### Try it
Across the listing below, count the lines with "option" in them. Write nothing but the number.

---

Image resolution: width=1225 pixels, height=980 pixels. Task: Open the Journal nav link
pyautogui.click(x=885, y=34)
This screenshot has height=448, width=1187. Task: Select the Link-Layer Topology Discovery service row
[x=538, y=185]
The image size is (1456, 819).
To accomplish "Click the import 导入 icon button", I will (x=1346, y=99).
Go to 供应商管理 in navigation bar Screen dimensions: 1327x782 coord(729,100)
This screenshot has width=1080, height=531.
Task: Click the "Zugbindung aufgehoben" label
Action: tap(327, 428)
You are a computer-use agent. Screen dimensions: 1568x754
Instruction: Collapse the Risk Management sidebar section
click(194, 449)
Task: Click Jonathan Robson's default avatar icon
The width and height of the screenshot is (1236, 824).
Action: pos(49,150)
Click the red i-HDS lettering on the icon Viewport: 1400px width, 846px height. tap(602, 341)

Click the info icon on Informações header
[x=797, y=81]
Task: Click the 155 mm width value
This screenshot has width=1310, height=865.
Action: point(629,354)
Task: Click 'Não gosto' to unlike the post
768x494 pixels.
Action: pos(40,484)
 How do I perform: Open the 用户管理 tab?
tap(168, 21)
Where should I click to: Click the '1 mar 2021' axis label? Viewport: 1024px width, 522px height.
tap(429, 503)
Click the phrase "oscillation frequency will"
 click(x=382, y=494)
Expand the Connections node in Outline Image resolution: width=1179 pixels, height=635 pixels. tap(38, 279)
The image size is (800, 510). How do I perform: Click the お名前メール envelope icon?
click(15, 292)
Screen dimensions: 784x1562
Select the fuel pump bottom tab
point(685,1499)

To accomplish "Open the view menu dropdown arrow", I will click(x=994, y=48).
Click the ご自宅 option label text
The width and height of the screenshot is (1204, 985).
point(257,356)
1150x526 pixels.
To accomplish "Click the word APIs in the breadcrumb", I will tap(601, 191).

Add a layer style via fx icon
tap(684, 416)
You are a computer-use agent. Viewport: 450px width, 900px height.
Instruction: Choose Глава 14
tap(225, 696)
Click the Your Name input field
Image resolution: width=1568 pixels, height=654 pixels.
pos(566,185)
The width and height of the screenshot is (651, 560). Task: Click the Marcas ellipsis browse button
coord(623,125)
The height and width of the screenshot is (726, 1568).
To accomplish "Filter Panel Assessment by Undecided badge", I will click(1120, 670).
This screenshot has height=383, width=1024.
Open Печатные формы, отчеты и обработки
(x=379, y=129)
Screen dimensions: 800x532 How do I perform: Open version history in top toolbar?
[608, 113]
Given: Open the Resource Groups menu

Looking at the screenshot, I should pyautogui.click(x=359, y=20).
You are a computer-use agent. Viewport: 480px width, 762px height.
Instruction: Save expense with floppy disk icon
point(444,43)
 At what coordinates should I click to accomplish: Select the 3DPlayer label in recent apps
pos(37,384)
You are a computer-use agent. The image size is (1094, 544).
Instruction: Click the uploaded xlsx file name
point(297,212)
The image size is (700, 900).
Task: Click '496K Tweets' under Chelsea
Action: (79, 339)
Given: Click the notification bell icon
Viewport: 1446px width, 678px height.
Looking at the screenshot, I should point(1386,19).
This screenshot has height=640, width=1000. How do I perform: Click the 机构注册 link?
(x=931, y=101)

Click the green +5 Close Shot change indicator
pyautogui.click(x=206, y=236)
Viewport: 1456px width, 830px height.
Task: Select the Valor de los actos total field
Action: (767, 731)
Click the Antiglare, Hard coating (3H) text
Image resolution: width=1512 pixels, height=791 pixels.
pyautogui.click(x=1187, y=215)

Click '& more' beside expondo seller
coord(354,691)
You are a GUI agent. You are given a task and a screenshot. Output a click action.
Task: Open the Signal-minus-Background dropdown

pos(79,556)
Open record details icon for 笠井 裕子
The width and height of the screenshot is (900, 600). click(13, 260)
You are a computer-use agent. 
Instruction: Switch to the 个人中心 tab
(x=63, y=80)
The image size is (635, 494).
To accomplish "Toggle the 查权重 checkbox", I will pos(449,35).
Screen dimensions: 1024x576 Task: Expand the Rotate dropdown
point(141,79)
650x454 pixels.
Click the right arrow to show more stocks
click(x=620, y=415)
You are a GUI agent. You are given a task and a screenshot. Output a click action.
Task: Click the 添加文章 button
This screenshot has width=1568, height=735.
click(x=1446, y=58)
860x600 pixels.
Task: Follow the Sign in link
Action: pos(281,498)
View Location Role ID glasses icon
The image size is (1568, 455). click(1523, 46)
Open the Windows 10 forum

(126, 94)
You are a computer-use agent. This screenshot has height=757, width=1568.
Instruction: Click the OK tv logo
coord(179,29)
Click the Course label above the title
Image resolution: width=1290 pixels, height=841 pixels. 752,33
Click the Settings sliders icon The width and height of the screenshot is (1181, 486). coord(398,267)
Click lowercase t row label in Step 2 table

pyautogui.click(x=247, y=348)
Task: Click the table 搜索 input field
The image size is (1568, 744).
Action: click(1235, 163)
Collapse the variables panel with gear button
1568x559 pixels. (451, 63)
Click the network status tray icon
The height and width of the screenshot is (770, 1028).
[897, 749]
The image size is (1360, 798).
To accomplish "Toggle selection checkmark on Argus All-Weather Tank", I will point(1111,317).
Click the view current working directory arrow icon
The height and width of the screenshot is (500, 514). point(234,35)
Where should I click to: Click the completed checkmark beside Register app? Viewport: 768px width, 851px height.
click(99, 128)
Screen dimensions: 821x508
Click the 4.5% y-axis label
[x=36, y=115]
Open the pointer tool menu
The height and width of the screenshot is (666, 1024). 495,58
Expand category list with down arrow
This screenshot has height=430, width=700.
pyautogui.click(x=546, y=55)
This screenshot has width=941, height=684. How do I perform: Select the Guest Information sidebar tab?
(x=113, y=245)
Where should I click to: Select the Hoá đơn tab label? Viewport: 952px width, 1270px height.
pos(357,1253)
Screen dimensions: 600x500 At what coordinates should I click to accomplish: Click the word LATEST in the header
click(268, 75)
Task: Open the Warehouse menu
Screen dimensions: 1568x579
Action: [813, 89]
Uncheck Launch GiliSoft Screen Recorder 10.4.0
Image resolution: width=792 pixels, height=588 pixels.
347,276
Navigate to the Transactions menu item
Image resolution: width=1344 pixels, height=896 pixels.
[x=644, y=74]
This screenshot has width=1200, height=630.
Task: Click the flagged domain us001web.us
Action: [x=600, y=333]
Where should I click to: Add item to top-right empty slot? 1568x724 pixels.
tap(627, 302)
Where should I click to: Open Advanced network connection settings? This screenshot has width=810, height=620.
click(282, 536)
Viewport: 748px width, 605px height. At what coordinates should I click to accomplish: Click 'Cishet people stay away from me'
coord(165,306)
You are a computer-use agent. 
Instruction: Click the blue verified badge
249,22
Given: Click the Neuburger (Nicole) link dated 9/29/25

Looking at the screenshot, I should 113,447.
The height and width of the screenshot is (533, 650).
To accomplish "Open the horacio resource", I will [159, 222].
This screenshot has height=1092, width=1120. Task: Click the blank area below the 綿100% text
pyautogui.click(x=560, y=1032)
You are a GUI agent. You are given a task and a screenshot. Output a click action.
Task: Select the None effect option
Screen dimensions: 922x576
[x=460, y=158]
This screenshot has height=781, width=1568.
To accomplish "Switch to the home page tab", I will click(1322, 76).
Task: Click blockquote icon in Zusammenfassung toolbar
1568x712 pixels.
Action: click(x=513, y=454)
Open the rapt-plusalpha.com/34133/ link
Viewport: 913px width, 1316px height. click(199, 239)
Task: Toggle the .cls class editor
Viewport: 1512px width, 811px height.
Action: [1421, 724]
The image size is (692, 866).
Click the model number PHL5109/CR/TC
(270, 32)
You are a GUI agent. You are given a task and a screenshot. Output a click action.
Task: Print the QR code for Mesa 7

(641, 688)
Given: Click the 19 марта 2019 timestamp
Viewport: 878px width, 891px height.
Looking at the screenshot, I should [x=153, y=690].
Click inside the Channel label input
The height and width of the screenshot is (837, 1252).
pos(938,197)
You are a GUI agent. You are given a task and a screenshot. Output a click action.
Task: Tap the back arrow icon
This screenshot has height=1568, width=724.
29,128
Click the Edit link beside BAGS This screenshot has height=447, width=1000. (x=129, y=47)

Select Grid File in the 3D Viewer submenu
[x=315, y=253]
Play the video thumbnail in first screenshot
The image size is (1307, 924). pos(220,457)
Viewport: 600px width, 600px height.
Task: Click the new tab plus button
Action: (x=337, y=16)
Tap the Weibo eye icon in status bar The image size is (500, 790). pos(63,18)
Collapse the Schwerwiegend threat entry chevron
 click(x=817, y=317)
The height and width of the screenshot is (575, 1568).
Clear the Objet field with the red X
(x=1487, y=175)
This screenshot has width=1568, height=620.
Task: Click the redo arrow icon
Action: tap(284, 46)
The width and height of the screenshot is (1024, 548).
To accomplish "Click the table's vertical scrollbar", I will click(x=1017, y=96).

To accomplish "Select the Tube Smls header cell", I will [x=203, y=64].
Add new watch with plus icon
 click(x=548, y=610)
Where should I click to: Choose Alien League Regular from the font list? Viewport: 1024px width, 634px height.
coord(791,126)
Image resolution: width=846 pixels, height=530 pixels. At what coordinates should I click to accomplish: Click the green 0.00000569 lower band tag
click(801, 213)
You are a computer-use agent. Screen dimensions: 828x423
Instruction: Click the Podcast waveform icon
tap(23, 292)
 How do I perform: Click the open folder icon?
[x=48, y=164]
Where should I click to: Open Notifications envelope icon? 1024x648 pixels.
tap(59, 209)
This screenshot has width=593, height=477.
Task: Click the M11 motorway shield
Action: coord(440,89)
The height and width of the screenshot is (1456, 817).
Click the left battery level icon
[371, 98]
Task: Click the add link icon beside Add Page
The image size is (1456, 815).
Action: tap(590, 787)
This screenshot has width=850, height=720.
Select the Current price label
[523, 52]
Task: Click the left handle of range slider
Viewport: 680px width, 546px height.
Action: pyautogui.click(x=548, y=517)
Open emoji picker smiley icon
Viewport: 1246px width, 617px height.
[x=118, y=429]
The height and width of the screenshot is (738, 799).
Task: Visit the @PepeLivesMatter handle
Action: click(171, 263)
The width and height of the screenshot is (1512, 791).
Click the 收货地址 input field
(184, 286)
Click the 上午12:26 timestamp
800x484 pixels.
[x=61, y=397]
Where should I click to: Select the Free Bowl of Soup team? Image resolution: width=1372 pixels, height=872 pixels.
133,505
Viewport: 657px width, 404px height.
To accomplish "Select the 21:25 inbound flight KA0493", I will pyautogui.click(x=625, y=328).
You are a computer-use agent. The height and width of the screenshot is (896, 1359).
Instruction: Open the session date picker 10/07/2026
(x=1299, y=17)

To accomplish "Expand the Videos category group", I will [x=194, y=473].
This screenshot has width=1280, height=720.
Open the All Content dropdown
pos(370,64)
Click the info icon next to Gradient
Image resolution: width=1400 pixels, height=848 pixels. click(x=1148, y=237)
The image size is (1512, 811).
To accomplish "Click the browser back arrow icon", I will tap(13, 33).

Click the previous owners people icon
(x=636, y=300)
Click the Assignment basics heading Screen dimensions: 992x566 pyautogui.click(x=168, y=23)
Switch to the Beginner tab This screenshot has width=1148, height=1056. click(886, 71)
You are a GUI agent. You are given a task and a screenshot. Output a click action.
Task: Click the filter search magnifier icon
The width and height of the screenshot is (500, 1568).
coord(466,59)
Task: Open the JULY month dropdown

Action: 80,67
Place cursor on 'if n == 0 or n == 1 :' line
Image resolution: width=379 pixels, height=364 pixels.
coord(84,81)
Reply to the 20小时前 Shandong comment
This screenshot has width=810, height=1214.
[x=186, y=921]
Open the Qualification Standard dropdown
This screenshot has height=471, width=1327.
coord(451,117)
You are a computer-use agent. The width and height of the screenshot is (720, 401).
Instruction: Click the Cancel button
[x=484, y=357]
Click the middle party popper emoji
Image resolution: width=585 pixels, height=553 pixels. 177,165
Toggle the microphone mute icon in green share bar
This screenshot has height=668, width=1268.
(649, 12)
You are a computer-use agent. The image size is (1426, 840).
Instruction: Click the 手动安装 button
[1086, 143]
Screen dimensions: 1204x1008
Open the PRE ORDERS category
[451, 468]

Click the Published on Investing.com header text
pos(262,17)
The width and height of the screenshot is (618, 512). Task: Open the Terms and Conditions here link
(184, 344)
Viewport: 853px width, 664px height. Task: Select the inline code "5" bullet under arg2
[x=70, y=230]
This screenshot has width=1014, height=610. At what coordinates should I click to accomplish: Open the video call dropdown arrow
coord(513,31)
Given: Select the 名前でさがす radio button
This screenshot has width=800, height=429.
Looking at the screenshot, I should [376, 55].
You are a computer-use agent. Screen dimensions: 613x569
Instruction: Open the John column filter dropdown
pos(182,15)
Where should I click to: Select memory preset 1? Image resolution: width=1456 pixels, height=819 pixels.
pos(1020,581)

---

### Exercise solution
2